# Homesteader question



## harryp (Sep 28, 2007)

Just installed a Fisher Homesteader plow on my 2004 Wrangler. I can very easily move the plow blade left or right by hand. This doesn't seem right to me. Anyone know if this hydraulic system just won't "lock" the blade from angling (hard to believe) or might this be air in the rams? Thanks.


----------



## 99 blazer (Dec 4, 2005)

No this is not normal. I would bleed all the lines from the bottom.


----------



## vtzdriver (Jun 12, 2006)

When I first bought mine, the plow would tilt as I drove down the road with the controller powered off. That is not the case now.
I have had the unit lock up or refuse to move on a couple of occasions. A push in the opposite direction has always returned function.

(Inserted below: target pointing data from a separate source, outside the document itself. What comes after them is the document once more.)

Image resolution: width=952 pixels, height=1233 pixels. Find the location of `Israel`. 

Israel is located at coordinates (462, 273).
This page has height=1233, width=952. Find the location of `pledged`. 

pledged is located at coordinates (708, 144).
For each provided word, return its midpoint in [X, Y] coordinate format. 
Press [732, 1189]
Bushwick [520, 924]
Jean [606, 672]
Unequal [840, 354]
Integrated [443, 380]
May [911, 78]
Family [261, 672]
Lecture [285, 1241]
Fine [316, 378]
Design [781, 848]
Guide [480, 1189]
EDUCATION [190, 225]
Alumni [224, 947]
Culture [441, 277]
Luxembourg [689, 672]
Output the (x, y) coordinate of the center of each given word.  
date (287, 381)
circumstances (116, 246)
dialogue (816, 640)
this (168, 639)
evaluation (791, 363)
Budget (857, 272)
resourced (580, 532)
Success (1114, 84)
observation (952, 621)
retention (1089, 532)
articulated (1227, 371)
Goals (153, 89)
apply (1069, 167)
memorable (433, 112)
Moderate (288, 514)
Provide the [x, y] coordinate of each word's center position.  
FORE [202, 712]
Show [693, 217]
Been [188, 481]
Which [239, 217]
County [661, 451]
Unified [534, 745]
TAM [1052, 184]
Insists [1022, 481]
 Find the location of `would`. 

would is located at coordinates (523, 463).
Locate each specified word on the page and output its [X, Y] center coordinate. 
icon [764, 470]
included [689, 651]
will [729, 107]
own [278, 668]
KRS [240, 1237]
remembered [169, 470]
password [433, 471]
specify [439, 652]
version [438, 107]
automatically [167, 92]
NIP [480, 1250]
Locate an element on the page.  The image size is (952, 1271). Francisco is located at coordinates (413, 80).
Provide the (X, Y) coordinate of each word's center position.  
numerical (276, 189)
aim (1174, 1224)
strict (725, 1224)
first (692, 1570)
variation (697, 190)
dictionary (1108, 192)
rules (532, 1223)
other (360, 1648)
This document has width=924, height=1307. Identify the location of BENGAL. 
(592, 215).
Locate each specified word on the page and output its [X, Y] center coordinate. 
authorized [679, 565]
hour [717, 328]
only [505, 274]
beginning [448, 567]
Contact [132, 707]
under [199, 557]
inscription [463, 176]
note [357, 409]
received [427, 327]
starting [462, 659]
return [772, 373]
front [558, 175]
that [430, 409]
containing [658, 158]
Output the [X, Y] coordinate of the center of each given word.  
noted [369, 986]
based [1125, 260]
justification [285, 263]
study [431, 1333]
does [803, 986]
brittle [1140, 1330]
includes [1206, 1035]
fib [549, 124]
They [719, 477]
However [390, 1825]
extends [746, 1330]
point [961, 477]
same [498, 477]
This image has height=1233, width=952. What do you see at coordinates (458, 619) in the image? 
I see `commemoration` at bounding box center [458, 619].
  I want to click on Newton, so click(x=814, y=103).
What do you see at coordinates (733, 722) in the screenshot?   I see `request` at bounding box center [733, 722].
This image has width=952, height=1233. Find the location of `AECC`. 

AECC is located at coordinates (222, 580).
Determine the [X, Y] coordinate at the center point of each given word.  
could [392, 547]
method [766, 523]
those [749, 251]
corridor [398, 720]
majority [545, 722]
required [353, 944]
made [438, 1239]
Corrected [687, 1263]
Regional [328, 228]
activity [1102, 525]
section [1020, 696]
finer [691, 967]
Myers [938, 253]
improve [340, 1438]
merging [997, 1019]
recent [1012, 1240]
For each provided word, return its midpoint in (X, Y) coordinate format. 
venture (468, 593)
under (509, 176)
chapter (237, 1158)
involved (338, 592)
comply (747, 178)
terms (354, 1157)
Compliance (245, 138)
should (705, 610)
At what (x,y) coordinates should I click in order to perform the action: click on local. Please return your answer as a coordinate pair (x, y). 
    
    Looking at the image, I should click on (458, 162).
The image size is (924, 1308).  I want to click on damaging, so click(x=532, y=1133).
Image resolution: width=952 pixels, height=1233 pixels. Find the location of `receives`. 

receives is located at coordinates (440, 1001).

Next week, the dealer is going to change fluid and setup of the plow.


----------



## blueline38 (Dec 22, 2007)

sound like you have air in the lines. I have the suburbanite, same plow different color, and you cannot move it. get the front of the truck in the air on a bank or hang it over a bank and lower the plow as low as possible. then work the angle arms. this will bleed the air out.


----------



## MrBigStuff (Oct 4, 2005)

new2chevy;466390 said:


> sound like you have air in the lines. I have the suburbanite, same plow different color, and you cannot move it. get the front of the truck in the air on a bank or hang it over a bank and lower the plow as low as possible. then work the angle arms. this will bleed the air out.


I had to do the exact same thing with my Homesteader. Due to the way it sits on the truck, the rams are hard to bleed. I had to drive up to a bank so I could lower the blade enough to get the rear part of the rams at the highest point. Swung the blade back and forth a few times and it was rock solid after that.


----------